Do you know new Portuguese legal regime for cyberspace security?

What is new?

This decree-law regulates some aspects that had been left unregulated by Law nº 46/2018 (law on security in cyberspace), namely:

  1. Information networks and systems’ safety requirements; and
  2. The procedure for the notification of incidents

It also lays down the foundations for the creation of a national cybersecurity certification, provided by the National Cybersecurity Certification Authority (CNCS). The CNCS shall develop and implement specific cybersecurity certification schemes for TMT goods, services and procedures.

 What are the new obligations and who is obliged by them?

The new obligations fall on:

  • The Public Administration,
  • The operators of critical infrastructures,
  • The operators of basic services,
  • The providers of digital services

These entities must:

  • Appoint at least one permanent contact point for CNCS, with both main and alternative means of communication, where there shall be someone available 24 hours a day, 7 days a week.
  • Designate a security officer (and his/hers substitute) for the management of the adopted measures regarding safety requirements and regarding the notification of incidents.
  • Notify the CNCS of any substitution’s regarding the security officer position
  • Elaborate and keep up to date an inventory of all assets that relate to their economic activity.

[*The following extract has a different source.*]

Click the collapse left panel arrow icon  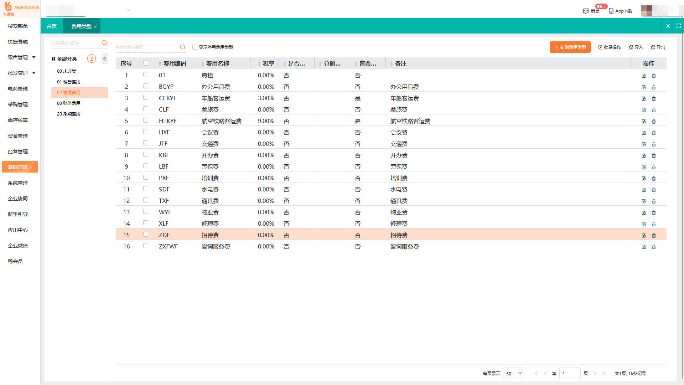(x=105, y=58)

This inventory must be signed by the security officer and then sent to the CNCS.
  • Elaborate and keep up to date a security plan, which must be signed by the security officer and contain, amongst other elements, the internal, security policy of the entity ion question.
  • Elaborate an annual report which contains, amongst others, a summary description of the main activities developed in matters of information network and services security, which must then be dully signed by the security officer and sent to the CNCS.
  • Comply with the risk management technical and organizational procedures that apply to the network and systems of information that are being used.
  • Notify the CNCS of the occurrence of incidents that have a relevant or substantial impact, as well as implement all necessary means and procedures to the detection of incidents, impact evaluation and its notification. Each incident must be object to three notifications:
    • An initial notification,
    • A notification regarding the cease of the substantial or relevant impact,
    • A final notification.


What are the consequences of the breach of these provisions?

  • In general, as provided for in the Regulation for Cyberspace Security, the person who fails to fulfill its obligations shall be sanctioned with a fine ranging from 500 to 50 000 euros;
  • Nonetheless, there are three special infringements (related to the certification by CNCS), that are punished with a fine ranging from 1 000 to 44 891, 81 euros.

When does the diploma enter into force?

On the tenth day after its publication – i.e. on the 9th of August 2021.